Directions for this task → For the word "will", count the lines of the records that hold it, and give only that number.

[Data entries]
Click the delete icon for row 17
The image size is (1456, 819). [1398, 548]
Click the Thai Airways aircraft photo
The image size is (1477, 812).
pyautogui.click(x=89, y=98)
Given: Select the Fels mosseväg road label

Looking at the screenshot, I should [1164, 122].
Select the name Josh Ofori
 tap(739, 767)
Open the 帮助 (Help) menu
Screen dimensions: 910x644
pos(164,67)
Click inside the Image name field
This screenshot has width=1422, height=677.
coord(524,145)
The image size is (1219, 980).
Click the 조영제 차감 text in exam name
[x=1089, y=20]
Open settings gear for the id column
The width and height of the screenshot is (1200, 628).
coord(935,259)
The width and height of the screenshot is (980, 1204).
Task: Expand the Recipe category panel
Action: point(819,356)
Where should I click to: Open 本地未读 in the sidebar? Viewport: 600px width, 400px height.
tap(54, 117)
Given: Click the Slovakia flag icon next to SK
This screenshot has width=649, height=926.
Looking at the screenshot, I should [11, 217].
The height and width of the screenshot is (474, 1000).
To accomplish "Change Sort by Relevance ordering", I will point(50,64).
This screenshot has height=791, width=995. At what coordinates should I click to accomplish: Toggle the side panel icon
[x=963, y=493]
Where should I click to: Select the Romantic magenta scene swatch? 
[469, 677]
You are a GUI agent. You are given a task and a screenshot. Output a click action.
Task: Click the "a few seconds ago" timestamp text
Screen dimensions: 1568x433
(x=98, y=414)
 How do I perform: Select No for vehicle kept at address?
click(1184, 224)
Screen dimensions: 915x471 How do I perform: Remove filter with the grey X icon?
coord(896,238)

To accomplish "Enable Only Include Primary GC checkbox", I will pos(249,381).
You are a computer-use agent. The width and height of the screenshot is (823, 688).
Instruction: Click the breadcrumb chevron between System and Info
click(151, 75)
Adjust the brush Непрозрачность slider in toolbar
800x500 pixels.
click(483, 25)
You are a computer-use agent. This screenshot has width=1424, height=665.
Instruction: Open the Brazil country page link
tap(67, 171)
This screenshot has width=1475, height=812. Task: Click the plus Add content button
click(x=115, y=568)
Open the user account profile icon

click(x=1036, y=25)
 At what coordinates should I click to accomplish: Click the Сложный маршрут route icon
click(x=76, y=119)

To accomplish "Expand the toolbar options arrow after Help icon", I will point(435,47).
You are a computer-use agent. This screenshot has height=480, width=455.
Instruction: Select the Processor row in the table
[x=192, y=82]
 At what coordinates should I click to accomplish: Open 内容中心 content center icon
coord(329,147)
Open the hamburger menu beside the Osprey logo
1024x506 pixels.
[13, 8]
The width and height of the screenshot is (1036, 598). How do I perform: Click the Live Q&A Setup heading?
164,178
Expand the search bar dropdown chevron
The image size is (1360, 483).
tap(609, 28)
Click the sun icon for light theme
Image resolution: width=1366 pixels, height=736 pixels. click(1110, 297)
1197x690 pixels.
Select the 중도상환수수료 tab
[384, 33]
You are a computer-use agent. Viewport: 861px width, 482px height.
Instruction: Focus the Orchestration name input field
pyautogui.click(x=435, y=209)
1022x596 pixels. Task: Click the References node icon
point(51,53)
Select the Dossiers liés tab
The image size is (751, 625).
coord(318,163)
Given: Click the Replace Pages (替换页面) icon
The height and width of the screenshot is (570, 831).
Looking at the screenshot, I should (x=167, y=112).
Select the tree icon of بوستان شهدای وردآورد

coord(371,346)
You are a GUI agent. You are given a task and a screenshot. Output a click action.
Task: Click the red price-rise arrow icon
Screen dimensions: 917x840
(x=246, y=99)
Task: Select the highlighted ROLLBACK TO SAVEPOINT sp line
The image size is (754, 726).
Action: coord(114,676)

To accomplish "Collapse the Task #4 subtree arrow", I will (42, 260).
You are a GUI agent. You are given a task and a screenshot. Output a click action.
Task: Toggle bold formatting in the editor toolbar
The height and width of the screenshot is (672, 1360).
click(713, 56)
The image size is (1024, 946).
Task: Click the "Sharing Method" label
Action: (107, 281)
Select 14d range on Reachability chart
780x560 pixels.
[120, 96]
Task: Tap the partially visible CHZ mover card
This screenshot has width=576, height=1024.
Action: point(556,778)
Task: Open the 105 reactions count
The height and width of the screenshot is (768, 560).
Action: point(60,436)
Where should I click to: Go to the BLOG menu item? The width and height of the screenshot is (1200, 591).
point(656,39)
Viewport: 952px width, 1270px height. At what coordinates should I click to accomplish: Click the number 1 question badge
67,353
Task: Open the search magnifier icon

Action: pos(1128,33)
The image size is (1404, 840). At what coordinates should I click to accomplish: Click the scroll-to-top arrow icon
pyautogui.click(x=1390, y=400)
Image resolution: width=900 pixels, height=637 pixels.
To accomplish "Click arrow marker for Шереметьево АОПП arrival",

Task solution → 4